Каждая лавка продаёт всё. В той комнатке, где мы сидели, лежали пачки с иранским печеньем, иранские вафли, конфеты неизвестного производства, ботинки и сапоги секонд-хэнд (точнее, сэконд-лэг) россыпью на любой размер, масло и жир в больших пластмассовых бидонах по пять и более килограммов, мелочи для дома, ткани, стиральный порошок «РАК», разноцветные шарики-жвачки, сахар и орудия крестьянского быта. Нам с Олегом и погонщику налили чай, хозяин откупорил пакет печенья (шик!), обмыли крупную валютную сделку. Отдохнули, поблагодарили, расстались. Телефонов в Скази не было.
Дальше вниз по ущелью, по нашей гипотезе, должно быть регулярное движение машин. И точно, только мы прошли немного по дороге (на ней уже явно виднелись колеи от шин) — догоняет нас легковушка с кузовом, идущая в Сарысанг. Водитель — деньгопрос, мы торгуемся, говорим: двести! Он сперва пытается слупить тыщу, потом соглашается на двести, и мы лезем в кузов.
Понеслись! Шоссе узкое, идёт вверх-вниз, мы летим со скоростью 45 километров в час — от таких скоростей нас зашкаливает, мы уже несколько дней не ездили быстрее восьми. На поворотах машину заносит, и мне кажется, что мы так свалимся в реку, но этого не происходит. Кроме нас, в машине едет ещё несколько мужиков в халатах. Женщины здесь, в высокогорье, на дальние расстояния не путешествуют.
Двадцать км пролетели очень быстро. Вот мостик через речку, а вот и само селение Сарысанг, почему-то всё в развалинах, как после землетрясения или войны. Не видно никаких жилых зданий, пустые окна, крыш нет, безлюдье. Чуть поднимаемся по улочке вверх — нет, какая-то жизнь имеется. Настоящий базар, лавок десять, меньше чем в Скази, но зато уже продают соки и газировку, товары, в верховьях ущелья не замеченные.
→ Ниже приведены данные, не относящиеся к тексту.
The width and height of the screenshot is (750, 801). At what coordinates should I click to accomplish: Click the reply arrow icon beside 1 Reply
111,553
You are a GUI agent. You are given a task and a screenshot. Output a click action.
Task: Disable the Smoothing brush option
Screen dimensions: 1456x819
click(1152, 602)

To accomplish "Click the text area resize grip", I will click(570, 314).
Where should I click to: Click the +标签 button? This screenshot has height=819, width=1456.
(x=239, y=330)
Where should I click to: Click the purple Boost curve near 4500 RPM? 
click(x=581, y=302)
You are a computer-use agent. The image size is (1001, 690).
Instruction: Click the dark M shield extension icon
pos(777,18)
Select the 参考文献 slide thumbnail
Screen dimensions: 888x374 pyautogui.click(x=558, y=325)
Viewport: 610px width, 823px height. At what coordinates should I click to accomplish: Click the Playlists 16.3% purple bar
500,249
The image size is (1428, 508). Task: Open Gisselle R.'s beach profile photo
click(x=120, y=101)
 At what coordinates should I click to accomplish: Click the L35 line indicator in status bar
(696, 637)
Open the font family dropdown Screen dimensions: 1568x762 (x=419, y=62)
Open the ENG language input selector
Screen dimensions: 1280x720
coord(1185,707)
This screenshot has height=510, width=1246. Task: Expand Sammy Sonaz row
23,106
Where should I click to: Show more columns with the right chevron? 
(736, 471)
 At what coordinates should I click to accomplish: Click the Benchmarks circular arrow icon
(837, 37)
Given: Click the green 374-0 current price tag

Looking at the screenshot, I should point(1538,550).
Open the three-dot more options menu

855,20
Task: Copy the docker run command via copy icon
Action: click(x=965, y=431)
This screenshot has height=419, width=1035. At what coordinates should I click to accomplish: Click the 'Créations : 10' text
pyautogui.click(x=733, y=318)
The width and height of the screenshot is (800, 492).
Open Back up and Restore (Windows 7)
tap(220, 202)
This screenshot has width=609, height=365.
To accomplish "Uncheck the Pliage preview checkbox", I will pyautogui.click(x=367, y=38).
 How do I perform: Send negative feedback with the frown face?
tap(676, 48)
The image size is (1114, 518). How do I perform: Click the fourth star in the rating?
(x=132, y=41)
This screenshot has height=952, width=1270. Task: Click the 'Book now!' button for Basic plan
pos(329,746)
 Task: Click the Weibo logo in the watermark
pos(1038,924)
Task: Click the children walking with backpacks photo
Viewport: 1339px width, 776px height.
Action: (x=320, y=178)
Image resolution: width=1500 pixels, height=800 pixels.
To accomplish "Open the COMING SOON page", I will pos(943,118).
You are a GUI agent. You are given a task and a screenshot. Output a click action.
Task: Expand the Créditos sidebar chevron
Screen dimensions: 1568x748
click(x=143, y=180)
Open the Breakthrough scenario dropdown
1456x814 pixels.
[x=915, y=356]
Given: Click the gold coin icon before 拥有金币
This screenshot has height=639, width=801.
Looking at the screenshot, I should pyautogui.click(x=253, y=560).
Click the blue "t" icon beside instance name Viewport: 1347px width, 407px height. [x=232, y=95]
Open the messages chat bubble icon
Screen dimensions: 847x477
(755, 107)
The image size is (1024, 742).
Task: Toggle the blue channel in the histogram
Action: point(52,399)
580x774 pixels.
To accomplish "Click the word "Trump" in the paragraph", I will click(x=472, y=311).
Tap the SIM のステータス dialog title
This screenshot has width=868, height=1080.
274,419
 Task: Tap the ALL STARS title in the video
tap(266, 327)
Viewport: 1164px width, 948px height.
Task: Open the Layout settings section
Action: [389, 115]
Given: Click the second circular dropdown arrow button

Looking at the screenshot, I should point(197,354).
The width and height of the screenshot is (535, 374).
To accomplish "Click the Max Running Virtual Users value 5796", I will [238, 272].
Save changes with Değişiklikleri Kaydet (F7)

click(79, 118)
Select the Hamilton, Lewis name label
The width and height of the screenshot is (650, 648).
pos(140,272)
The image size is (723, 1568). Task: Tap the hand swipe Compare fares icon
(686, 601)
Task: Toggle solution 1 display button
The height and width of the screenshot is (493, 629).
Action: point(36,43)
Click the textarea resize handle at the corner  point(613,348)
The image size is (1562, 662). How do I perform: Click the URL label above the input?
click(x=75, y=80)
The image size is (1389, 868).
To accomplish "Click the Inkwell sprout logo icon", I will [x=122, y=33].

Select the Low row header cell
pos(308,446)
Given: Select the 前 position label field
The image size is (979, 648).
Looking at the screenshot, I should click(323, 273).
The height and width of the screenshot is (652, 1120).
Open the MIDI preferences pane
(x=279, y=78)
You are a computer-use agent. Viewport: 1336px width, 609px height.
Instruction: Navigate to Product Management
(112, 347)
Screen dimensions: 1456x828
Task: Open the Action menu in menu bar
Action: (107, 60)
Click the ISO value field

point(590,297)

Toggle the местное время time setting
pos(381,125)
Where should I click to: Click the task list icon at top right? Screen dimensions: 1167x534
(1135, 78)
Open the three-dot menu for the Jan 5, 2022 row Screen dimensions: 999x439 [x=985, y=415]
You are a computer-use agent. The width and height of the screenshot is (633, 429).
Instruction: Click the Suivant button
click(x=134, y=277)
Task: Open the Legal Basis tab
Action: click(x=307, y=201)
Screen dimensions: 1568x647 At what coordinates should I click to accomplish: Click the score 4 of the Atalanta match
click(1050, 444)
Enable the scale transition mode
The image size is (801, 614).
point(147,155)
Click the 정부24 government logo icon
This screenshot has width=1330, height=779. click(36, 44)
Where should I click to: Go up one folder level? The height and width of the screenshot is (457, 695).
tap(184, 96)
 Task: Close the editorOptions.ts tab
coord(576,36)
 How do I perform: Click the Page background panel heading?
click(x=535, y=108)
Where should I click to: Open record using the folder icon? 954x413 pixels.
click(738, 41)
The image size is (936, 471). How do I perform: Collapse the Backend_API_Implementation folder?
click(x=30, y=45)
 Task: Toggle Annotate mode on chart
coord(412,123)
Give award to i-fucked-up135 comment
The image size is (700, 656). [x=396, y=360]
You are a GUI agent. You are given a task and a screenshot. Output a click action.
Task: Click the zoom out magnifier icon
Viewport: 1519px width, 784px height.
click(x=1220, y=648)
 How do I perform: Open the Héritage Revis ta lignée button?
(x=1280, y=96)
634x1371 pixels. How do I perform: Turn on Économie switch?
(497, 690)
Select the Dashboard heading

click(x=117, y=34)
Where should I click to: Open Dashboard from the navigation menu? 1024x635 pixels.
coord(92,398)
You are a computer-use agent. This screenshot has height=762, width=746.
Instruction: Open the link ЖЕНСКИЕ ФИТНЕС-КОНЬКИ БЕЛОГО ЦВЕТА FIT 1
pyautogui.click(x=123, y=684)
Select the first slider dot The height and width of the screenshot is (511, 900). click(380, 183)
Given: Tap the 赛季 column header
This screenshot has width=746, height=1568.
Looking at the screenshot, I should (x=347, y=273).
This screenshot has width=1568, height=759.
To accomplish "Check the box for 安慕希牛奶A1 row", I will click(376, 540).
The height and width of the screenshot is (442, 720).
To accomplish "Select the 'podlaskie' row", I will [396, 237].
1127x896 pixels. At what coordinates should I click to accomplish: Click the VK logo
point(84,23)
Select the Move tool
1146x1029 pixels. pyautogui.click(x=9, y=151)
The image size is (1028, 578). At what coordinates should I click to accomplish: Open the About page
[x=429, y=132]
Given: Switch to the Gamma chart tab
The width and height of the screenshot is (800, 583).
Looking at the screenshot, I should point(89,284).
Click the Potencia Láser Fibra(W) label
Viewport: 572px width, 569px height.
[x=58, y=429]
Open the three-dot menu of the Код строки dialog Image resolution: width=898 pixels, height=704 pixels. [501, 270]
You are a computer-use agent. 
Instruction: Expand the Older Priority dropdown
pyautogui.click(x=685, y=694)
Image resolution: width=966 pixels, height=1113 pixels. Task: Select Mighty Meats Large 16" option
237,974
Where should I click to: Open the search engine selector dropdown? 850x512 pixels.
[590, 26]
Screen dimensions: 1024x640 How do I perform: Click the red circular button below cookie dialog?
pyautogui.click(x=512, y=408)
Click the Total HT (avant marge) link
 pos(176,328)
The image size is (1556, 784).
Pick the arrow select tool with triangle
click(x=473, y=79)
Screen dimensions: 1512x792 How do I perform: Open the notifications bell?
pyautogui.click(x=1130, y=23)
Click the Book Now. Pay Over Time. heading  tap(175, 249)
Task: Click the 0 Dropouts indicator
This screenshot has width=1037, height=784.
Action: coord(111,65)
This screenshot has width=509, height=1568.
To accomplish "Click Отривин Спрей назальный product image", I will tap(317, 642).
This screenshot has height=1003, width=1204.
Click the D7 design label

Мы вылезаем из машины и вступаем в перебранку с шофёром. Мы предлагаем ему, как и предупредили, 200 афгани, а он мечтает получить от нас по 200 с носа. Выдаём 300 + сувенир, и водитель ворчливо уезжает. Больше транспорта вниз не наблюдается и не ожидается.
Решили задержаться в Сарысанге, чтобы помыться, приобрести продукты буржуазной низкогорной цивилизации и выяснить наличие телефонР
а и транспорта. Купили мыло, бутылку вражеской колы и пошли на речку. Но, не успели помыться-постираться, как стали объектом всеобщего внимания: вслед за нами на речку пришли и обычные местные жители, и солдаты с автоматами. Это поселение — поясню читателю — не простое, а стратегическое. Здесь в горных шахтах вот уже тридцать веков добывают ляпис-лазурь — синий камень, использовавшийся в древности для чернил, для украшений и ещё Бог знает для чего.